Locality-Sensitive Hashing
What it is
Locality-sensitive hashing (LSH) is a probabilistic technique that hashes similar items into the same bucket with high probability while dissimilar items collide rarely. It enables fast approximate nearest-neighbor search without examining all candidates.
How it works
Framework:
- Define a hash family that preserves similarity: P(h(a) = h(b)) ≈ sim(a, b)
- Concatenate multiple hash functions to form compound keys (bands)
- Index items by these keys
- At query time, hash the query, fetch items in the same buckets
- Candidates are likely similar; rank by actual similarity
LSH guarantees: similar items collide with high probability; dissimilar items rarely collide.

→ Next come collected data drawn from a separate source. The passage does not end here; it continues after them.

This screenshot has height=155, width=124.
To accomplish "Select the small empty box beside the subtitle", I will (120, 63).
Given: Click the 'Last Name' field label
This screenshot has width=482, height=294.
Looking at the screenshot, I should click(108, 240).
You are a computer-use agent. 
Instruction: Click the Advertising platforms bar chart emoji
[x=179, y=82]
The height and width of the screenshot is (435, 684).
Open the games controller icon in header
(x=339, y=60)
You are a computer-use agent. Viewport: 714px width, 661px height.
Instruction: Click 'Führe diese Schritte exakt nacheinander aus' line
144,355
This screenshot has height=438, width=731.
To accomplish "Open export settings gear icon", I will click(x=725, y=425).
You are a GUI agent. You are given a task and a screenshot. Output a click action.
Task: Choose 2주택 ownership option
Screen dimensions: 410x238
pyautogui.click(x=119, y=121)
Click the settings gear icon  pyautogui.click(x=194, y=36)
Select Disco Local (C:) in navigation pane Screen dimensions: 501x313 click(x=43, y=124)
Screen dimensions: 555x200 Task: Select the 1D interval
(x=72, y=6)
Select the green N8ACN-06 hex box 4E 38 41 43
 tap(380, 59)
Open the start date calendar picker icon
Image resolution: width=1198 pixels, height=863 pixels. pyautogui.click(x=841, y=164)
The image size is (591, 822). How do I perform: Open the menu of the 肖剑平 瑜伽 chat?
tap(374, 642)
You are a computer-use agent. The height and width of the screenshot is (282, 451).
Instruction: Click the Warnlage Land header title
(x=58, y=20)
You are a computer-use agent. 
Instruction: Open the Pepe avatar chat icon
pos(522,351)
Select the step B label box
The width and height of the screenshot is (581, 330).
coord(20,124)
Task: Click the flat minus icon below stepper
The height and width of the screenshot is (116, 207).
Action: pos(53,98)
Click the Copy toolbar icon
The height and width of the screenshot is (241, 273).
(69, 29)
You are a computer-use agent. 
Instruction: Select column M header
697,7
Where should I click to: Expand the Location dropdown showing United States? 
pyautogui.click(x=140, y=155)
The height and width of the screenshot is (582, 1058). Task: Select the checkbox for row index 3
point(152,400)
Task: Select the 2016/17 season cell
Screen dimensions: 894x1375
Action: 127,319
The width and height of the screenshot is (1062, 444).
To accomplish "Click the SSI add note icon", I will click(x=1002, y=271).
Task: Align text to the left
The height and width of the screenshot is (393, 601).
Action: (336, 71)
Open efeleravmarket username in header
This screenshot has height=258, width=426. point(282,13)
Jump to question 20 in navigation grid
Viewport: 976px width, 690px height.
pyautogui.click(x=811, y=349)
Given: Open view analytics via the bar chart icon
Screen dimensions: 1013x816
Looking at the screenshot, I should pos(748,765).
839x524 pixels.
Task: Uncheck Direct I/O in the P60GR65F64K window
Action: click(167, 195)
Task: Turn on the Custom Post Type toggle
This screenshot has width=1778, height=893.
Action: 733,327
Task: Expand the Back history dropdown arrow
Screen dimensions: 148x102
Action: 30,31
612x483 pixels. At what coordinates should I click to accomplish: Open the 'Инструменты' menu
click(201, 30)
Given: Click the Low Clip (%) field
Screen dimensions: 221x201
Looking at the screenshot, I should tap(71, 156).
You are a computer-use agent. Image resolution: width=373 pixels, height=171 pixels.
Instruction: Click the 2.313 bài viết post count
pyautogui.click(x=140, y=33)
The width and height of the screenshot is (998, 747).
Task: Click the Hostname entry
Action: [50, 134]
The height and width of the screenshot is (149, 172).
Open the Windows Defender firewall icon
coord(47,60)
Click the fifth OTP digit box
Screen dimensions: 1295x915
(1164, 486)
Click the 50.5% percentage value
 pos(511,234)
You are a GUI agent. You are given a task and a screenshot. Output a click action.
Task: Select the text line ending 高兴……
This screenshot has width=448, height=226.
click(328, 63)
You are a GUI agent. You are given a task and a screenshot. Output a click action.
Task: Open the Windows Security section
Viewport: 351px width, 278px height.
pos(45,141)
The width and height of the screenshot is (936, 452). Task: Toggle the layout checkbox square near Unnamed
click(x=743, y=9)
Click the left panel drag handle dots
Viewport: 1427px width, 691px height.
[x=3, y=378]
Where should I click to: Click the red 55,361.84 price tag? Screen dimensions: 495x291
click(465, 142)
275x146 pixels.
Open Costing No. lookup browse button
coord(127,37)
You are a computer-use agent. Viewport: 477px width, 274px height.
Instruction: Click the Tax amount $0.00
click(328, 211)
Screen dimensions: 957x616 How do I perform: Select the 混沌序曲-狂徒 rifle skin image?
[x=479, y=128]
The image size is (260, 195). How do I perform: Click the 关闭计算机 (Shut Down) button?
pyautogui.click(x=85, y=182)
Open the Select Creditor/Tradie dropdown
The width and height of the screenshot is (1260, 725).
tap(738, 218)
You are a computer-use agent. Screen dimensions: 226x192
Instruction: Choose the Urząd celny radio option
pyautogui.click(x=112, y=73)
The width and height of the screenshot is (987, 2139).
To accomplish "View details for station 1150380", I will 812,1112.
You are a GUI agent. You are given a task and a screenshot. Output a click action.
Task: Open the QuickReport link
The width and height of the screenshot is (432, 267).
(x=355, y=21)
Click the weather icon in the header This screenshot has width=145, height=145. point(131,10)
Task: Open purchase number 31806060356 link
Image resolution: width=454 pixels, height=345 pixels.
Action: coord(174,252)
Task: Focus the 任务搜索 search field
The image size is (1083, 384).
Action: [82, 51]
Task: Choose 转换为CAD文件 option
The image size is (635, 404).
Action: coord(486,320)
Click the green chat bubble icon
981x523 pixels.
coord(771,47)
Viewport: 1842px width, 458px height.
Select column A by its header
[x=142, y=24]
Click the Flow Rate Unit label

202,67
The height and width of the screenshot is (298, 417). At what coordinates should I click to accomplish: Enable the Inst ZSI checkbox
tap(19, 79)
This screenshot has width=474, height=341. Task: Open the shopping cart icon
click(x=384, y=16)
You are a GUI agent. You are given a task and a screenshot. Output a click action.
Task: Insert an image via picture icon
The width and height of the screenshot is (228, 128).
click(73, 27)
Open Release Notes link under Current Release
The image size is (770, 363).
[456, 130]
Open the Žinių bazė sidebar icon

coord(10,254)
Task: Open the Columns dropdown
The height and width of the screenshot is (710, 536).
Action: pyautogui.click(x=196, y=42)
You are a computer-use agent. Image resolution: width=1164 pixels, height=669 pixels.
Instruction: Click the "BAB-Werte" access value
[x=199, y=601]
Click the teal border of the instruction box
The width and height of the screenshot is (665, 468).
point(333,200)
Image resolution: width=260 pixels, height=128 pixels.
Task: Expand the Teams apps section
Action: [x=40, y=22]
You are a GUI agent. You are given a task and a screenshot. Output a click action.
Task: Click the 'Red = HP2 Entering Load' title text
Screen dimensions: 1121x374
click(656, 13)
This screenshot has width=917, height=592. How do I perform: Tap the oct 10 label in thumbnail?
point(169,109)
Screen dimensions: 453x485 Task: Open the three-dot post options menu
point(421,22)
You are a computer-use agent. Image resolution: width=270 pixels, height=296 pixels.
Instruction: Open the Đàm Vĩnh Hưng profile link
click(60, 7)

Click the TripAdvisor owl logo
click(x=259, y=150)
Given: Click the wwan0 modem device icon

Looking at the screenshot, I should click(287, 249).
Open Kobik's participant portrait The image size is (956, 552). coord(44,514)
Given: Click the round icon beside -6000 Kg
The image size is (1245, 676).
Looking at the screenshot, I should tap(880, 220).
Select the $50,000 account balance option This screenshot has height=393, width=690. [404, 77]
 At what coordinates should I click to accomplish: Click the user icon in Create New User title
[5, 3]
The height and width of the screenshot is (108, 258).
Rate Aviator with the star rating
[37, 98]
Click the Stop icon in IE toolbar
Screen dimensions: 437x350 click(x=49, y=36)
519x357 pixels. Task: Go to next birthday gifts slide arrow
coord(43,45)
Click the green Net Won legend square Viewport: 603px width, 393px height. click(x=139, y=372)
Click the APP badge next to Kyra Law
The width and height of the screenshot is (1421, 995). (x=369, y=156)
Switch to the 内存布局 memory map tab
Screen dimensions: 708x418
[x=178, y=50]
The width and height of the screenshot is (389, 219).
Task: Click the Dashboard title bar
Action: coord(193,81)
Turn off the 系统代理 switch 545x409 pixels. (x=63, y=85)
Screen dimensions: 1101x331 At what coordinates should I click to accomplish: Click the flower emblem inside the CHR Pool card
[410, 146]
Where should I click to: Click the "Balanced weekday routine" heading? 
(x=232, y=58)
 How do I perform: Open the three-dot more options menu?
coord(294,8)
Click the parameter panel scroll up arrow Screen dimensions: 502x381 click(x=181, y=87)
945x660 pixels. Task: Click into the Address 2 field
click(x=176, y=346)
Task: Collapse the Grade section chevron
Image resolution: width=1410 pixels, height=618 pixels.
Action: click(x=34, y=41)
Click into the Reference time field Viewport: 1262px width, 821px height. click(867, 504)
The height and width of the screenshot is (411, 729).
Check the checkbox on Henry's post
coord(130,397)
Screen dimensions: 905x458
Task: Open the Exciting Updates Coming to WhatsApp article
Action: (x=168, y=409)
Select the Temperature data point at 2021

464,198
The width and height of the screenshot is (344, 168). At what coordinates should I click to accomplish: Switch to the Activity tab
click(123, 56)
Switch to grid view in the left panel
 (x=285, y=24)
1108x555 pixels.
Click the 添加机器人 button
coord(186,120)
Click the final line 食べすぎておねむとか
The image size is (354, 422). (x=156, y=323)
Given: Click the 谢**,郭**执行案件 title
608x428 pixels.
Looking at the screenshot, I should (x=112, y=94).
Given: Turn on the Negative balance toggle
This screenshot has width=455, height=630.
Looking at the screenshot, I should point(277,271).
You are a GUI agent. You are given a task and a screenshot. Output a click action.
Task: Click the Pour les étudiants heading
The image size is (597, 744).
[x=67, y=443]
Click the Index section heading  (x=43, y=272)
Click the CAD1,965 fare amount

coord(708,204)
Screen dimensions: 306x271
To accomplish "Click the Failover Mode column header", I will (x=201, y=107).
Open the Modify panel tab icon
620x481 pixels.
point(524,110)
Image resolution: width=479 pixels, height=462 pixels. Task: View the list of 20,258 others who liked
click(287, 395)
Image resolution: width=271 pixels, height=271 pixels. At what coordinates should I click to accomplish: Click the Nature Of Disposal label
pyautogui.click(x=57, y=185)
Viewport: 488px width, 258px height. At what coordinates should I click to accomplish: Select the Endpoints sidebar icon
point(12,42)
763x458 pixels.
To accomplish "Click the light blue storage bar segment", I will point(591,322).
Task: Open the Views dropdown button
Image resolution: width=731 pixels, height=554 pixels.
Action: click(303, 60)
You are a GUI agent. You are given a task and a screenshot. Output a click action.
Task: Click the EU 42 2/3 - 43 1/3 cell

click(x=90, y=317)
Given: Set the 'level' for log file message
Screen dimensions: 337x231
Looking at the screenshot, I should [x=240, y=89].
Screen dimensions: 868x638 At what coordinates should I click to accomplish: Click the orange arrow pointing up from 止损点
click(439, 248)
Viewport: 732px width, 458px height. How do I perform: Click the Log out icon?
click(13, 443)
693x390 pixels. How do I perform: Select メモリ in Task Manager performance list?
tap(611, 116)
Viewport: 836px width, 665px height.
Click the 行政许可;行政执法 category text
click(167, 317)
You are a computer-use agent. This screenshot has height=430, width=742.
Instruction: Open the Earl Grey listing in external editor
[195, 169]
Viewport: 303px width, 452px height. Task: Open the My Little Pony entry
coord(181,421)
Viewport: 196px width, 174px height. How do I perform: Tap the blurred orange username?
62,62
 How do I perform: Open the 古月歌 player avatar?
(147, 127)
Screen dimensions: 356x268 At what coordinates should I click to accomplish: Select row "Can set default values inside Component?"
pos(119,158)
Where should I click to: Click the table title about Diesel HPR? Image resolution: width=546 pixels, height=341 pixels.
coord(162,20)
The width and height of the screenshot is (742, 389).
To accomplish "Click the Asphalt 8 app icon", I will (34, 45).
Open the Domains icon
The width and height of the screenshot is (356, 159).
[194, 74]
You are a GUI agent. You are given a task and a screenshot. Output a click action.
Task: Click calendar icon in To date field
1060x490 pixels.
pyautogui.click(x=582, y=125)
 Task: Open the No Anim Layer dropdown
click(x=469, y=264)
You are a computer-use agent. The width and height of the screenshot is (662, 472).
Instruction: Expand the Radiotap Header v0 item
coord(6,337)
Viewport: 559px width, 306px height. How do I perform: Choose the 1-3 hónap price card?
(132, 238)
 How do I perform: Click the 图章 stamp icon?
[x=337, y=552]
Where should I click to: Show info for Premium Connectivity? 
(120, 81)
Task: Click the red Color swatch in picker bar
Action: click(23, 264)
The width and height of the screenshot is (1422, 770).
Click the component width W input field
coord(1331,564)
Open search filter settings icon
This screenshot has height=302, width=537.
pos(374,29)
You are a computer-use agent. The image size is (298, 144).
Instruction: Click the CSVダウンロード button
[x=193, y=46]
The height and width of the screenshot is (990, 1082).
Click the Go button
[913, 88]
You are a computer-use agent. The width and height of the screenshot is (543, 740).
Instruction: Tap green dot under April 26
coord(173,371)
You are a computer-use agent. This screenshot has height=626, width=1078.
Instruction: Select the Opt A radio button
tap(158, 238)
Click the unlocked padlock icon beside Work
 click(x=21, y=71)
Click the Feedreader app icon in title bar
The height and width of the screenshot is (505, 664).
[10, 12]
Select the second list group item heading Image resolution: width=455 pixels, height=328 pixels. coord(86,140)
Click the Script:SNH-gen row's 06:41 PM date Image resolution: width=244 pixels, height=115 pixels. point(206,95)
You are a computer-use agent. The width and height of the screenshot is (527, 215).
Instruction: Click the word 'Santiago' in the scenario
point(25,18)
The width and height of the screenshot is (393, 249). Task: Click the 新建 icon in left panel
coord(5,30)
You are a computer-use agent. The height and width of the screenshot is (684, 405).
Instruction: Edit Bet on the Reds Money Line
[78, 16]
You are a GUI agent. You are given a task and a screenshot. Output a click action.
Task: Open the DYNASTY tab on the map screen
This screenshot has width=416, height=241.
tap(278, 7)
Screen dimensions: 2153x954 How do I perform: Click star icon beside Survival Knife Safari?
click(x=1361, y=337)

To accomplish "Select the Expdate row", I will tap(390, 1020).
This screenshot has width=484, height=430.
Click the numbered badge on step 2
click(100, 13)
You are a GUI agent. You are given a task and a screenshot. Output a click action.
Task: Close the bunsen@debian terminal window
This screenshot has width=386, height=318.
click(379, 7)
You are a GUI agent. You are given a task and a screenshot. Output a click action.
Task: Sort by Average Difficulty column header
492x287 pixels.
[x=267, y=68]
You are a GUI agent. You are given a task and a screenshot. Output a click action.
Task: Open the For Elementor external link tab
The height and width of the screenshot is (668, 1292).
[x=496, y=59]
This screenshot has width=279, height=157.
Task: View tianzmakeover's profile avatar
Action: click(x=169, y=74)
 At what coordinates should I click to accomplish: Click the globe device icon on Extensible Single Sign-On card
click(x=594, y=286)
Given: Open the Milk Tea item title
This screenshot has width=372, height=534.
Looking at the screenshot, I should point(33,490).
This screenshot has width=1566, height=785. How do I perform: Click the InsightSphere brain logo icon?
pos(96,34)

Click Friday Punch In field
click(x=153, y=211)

[illustrate: Items in high-dimensional space with hash buckets grouping similar items; show query retrieval from same bucket]
Example
For Jaccard similarity with MinHash: concatenate k hash functions into signature. Collision probability = Jaccard similarity. Use multiple hash tables (bands) to tune recall-precision tradeoff.
Variants and history
Introduced by Indyk and Motwani (1998). Specific LSH families for Hamming distance, cosine similarity, L2 distance, etc. Foundation for approximate nearest-neighbor systems at billion-item scale (search engines, recommendation). Modern variants: learned LSH, neural hashing.
When to use it
Billion-scale similarity search without scanning all items. Approximate nearest neighbors in high dimensions. Fast duplicate detection and clustering. Search-engine and e-commerce recommendation systems. Configure hash families and band/row parameters for target accuracy and speed.